╭─ DATA TO USE
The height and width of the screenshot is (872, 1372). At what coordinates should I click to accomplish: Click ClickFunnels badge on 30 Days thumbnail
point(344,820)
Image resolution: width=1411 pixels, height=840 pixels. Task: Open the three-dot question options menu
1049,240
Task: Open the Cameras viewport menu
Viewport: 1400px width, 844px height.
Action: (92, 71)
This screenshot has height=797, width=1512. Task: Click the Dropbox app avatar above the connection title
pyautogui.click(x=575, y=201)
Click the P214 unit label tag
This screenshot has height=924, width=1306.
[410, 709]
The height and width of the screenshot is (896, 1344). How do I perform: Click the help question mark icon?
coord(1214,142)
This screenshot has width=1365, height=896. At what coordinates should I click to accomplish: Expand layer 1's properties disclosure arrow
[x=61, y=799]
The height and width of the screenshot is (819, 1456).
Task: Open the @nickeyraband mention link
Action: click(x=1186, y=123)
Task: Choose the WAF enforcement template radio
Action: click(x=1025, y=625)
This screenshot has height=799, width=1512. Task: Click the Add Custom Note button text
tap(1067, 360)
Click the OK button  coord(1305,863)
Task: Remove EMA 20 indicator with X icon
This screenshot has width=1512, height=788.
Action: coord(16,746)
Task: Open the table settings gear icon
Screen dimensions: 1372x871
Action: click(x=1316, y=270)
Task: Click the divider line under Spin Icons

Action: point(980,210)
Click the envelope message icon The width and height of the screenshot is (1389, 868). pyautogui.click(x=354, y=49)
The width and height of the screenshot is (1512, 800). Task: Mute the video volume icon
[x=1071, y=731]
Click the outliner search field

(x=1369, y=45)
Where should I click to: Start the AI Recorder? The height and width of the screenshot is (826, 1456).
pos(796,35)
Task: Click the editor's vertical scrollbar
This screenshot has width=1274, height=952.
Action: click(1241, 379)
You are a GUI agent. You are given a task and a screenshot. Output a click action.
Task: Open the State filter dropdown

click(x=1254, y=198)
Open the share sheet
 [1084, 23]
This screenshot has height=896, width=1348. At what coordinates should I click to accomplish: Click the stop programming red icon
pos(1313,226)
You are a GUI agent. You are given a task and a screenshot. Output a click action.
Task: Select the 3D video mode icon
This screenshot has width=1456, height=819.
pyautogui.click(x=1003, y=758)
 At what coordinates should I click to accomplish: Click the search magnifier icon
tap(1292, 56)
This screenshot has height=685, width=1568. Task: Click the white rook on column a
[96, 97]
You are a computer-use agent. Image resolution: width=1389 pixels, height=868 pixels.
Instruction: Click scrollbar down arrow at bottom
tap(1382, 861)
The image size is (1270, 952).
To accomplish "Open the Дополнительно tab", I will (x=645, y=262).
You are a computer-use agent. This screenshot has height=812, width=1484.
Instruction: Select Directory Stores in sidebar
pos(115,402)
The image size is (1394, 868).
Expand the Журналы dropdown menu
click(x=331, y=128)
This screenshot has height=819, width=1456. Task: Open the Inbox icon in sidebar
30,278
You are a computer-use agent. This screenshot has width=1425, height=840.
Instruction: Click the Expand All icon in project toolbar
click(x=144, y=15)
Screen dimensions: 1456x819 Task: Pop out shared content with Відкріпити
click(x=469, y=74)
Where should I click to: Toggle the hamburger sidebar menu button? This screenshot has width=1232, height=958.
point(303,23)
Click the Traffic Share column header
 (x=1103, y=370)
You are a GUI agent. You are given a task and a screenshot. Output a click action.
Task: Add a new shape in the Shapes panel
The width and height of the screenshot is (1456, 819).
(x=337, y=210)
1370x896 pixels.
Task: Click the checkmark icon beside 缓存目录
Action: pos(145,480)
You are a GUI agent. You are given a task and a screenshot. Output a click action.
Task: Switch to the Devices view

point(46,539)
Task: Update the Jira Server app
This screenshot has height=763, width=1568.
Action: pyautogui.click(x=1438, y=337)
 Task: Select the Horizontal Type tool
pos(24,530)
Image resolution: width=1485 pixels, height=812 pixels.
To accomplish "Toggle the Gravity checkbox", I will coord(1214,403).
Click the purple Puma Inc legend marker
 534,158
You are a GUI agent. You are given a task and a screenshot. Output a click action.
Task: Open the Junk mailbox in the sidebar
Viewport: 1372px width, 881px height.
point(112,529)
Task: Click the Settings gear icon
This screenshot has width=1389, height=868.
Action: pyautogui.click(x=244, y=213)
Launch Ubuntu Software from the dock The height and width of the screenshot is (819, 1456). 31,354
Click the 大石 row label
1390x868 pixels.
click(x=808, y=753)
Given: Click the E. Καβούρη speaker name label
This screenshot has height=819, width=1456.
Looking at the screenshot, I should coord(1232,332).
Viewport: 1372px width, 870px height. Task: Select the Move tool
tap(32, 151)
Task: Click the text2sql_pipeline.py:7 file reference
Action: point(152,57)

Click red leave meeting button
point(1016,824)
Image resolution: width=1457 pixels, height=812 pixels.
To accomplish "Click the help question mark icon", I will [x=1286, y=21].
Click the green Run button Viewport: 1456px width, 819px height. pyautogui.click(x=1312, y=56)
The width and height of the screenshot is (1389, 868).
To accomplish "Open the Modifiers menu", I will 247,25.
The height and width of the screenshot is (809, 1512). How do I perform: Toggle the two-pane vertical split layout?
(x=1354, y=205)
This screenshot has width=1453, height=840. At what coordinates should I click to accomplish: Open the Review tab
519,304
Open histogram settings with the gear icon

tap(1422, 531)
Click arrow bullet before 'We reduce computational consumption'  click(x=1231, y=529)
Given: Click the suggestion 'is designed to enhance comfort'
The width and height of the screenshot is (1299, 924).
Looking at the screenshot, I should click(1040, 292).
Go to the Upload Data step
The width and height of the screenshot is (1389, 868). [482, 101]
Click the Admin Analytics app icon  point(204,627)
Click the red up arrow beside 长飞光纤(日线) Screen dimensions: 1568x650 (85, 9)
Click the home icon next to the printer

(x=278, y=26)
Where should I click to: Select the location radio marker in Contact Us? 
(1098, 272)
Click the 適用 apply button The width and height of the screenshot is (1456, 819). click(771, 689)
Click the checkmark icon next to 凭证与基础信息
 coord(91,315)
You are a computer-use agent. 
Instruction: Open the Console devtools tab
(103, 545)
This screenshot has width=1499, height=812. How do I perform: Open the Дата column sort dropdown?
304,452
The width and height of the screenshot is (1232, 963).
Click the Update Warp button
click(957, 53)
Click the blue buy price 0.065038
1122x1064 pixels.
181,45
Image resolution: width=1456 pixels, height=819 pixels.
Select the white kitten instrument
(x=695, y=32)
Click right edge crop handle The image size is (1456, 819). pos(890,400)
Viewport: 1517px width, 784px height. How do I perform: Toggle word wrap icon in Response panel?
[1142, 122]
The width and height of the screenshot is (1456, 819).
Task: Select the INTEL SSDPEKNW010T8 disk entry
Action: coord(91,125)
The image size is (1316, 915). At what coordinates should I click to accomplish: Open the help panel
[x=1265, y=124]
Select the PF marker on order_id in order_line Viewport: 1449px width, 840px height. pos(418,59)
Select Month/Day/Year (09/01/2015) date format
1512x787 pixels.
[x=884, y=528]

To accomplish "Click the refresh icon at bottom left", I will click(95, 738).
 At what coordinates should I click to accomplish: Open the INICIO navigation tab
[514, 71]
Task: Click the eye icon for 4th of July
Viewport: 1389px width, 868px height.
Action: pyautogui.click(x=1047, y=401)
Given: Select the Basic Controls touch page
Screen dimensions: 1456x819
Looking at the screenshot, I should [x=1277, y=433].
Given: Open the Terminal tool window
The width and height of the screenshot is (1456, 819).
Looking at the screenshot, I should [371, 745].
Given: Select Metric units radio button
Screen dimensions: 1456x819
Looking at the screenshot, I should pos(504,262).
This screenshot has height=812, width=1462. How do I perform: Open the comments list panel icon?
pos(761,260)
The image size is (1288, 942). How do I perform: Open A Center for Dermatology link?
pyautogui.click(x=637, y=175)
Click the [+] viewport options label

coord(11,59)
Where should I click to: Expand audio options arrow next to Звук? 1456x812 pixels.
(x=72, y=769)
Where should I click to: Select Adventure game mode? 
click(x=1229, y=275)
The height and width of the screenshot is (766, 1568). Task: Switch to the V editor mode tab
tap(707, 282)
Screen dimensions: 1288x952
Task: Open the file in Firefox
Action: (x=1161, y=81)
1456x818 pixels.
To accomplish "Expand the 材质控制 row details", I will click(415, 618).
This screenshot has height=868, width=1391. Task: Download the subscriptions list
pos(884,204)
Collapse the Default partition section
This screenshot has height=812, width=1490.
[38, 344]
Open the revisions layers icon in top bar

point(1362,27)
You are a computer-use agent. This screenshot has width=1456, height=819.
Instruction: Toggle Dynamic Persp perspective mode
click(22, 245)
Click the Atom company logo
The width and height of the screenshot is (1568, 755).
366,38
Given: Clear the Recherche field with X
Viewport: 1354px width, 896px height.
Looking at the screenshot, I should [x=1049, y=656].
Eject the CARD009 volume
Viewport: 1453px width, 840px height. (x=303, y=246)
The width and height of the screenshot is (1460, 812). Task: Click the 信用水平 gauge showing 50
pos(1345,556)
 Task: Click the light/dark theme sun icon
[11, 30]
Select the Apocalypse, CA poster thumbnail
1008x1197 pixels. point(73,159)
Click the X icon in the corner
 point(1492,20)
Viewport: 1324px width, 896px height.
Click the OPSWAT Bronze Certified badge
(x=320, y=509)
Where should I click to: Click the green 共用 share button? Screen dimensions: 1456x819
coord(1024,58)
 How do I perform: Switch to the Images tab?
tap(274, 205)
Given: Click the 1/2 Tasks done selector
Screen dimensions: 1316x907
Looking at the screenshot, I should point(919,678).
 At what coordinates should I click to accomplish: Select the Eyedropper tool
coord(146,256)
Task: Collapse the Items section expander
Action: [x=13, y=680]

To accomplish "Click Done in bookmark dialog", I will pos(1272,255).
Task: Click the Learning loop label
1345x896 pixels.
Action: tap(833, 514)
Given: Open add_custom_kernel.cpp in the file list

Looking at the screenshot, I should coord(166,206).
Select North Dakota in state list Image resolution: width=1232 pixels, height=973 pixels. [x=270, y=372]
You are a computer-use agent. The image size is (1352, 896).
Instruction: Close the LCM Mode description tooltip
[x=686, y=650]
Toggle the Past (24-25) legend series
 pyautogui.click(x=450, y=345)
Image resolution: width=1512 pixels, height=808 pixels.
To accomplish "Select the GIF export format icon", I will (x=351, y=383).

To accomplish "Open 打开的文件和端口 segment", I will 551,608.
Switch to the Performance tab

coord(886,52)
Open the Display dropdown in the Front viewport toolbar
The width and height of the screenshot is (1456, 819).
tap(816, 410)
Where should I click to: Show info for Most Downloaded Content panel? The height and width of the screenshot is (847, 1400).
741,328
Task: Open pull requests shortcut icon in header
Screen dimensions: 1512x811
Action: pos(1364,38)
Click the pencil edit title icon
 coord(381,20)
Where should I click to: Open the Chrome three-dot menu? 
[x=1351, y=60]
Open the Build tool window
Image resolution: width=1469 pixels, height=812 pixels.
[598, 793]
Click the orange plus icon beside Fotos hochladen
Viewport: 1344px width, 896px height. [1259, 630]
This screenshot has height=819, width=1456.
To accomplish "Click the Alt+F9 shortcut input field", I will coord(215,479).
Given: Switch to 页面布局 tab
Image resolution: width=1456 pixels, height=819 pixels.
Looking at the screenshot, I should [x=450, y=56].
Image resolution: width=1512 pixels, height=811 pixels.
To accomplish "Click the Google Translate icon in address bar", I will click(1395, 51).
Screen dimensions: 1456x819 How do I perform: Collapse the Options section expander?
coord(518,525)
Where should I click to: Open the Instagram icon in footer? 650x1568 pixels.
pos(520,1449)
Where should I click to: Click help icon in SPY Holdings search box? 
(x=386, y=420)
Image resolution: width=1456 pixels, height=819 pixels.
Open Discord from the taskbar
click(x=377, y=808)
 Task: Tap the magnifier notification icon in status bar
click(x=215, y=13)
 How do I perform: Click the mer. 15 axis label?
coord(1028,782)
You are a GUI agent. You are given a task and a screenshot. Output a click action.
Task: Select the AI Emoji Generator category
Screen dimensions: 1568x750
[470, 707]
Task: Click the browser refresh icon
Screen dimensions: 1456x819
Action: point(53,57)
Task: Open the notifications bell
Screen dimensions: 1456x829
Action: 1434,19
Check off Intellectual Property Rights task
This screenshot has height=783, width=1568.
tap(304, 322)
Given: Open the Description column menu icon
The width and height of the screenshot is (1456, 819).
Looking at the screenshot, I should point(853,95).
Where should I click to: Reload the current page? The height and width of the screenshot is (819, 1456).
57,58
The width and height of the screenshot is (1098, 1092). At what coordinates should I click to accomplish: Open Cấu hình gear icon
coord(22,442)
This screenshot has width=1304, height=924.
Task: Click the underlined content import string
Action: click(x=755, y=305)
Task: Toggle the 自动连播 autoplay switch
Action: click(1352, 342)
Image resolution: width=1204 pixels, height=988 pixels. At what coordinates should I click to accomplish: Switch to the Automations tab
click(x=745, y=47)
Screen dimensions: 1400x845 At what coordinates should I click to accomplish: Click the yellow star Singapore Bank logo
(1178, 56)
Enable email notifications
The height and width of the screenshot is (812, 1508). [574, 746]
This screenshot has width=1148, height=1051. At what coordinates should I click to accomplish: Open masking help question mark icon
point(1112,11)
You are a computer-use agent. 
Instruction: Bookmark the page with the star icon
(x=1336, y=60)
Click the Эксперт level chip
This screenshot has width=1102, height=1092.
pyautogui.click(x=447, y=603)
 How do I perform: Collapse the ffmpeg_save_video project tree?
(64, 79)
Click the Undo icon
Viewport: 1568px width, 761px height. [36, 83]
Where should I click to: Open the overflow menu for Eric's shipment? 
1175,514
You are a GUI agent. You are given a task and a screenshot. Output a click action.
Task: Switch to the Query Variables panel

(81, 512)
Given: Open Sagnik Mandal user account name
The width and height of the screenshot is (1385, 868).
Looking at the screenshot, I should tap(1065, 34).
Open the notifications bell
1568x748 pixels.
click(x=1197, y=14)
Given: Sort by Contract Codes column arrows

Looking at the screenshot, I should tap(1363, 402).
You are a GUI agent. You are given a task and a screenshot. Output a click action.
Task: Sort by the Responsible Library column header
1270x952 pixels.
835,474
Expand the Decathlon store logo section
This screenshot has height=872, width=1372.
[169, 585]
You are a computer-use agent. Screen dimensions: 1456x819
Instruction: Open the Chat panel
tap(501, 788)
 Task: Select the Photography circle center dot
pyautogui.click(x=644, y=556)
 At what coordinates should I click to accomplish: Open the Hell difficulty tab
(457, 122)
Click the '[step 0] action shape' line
╰─
- [PROBLEM DETAILS] Count every line of the entries that holds the string "name". Please answer with the count alone.

- [SOLUTION] 2